Dans une époque où les mouvements comme #MeToo et le mouvement woke monopolisent souvent l’attention médiatique pour des causes de justice sociale, Un drôle de goût ! d’Alain Schmoll révèle une dichotomie insensée en mettant en lumière des problèmes profondément enracinés tels que les cyberattaques, les narcotrafiquants et les secrets d’entreprise. Tandis que les débats sur le sexisme, le racisme et l’égalité des genres sont absolument cruciaux et méritent une attention soutenue, ce roman nous rappelle que des menaces systémiques et souvent invisibles, comme les cyberattaques et le blanchiment d’argent par les narcotrafiquants, restent sous-traitées par les discours publics.

Les cyberattaques représentent une menace croissante et pernicieuse pour les infrastructures critiques et les entreprises, avec des conséquences potentiellement dévastatrices pour l’économie mondiale et c’est en lanceur d’alerte que Schmoll nous informe fictionnellement .

Dans son ouvrage Click here to kill everybody, Bruce Schneier explique que « les cyberattaques sont la nouvelle frontière du conflit économique et géopolitique, où les victimes ne sont souvent pas en mesure de se défendre adéquatement » . Cette menace, bien que moins visible et moins médiatisée que les questions de justice sociale, a des implications profondes pour la sécurité et la stabilité économiques.

Par ailleurs, le narcotrafic et le blanchiment d’argent représentent des défis colossaux qui sapent les fondements mêmes de l’économie légale et de la sécurité publique.

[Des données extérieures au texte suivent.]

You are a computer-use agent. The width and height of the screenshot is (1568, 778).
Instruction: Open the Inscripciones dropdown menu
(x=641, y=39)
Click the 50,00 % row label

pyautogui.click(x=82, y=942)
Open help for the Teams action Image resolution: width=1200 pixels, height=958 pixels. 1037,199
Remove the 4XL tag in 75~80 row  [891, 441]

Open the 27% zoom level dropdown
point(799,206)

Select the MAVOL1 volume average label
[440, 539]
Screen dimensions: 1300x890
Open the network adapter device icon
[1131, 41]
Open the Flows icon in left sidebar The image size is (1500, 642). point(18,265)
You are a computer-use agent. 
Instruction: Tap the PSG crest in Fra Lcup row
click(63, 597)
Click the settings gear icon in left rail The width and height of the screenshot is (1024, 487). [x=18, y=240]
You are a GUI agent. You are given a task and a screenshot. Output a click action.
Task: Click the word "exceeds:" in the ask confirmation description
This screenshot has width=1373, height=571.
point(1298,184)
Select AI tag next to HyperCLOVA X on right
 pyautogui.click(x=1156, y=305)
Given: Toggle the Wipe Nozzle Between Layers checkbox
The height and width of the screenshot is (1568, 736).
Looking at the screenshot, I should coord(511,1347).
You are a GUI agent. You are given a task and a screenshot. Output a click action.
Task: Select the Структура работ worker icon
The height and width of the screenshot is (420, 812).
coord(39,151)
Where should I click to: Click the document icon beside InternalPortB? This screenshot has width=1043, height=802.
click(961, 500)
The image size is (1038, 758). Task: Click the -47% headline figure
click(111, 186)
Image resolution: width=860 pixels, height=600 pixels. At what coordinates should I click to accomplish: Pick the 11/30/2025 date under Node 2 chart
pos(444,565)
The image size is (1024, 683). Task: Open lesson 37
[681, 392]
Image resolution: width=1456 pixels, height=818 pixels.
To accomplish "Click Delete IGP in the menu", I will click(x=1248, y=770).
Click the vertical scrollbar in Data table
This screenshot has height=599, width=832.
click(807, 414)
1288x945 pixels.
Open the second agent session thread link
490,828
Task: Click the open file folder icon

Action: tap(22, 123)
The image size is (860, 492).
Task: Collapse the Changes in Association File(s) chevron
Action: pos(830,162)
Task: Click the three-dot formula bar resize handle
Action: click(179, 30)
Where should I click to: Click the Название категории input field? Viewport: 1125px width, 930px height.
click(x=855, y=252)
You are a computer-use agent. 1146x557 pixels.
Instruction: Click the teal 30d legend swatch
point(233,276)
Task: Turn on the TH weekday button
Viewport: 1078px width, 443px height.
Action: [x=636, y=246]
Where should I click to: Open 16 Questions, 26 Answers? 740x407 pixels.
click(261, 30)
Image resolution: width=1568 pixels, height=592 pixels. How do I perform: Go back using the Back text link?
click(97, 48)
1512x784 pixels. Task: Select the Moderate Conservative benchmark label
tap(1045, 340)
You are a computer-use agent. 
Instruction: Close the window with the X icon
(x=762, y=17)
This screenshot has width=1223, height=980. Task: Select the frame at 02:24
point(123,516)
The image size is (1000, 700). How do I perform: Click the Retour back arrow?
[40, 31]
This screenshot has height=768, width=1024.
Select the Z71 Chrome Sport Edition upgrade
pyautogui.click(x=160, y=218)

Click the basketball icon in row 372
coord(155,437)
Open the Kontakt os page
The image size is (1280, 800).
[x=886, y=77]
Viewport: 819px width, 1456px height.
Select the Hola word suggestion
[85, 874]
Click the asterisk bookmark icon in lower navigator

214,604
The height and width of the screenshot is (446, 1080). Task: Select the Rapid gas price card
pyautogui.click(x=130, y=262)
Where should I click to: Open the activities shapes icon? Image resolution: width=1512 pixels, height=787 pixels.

Ioan Grillo, dans son livre El Narco: inside Mexico’s criminal insurgency, souligne que « les cartels de drogue et les réseaux de blanchiment exploitent les failles des systèmes financiers globaux, renforçant leur pouvoir et leur influence à un niveau inquiétant » . En se concentrant uniquement sur les problèmes immédiats et visibles, la société risque de négliger ces menaces insidieuses mais tout aussi destructrices.

« on parle couramment de cartel colombien et de triades Chinoise… ce sont des organisations criminelles dont les affaires génèrent des fortunes phénoménales et qui sont prêtes à tout même au meurtre et à la torture pour défendre leurs intérêts , des mafias au même titre que la Cosa Nostra ou la Camorra en Amérique du Nord et en Europe, des gens qui n’ont pas la moindre considération pour la vie des personnes… » ( page 250)

Alain Schmoll, à travers son récit haletant, pousse les lecteurs à reconnaître la nécessité d’un débat plus équilibré et inclusif. Il suggère que l’attention médiatique et sociétale doit également se tourner vers ces enjeux profonds, souvent éclipsés par des luttes plus visibles mais tout aussi importantes. Ainsi, Un drôle de goût ! ne se contente pas d’être un thriller captivant; il sert aussi de révélateur des priorités sociétales, nous invitant à une réflexion plus large et plus inclusive sur les menaces contemporaines.

En mêlant des intrigues entrepreneuriales, des cyberattaques et des réseaux criminels, Alain Schmoll offre à travers ce cinquième roman une réflexion interrogeant les interactions complexes et souvent dangereuses entre économie et criminalité. Les thèmes y étant abordés, font de ce roman de fiction une œuvre pertinente et captivante à promouvoir à la hauteur des enjeux majeurs de notre époque.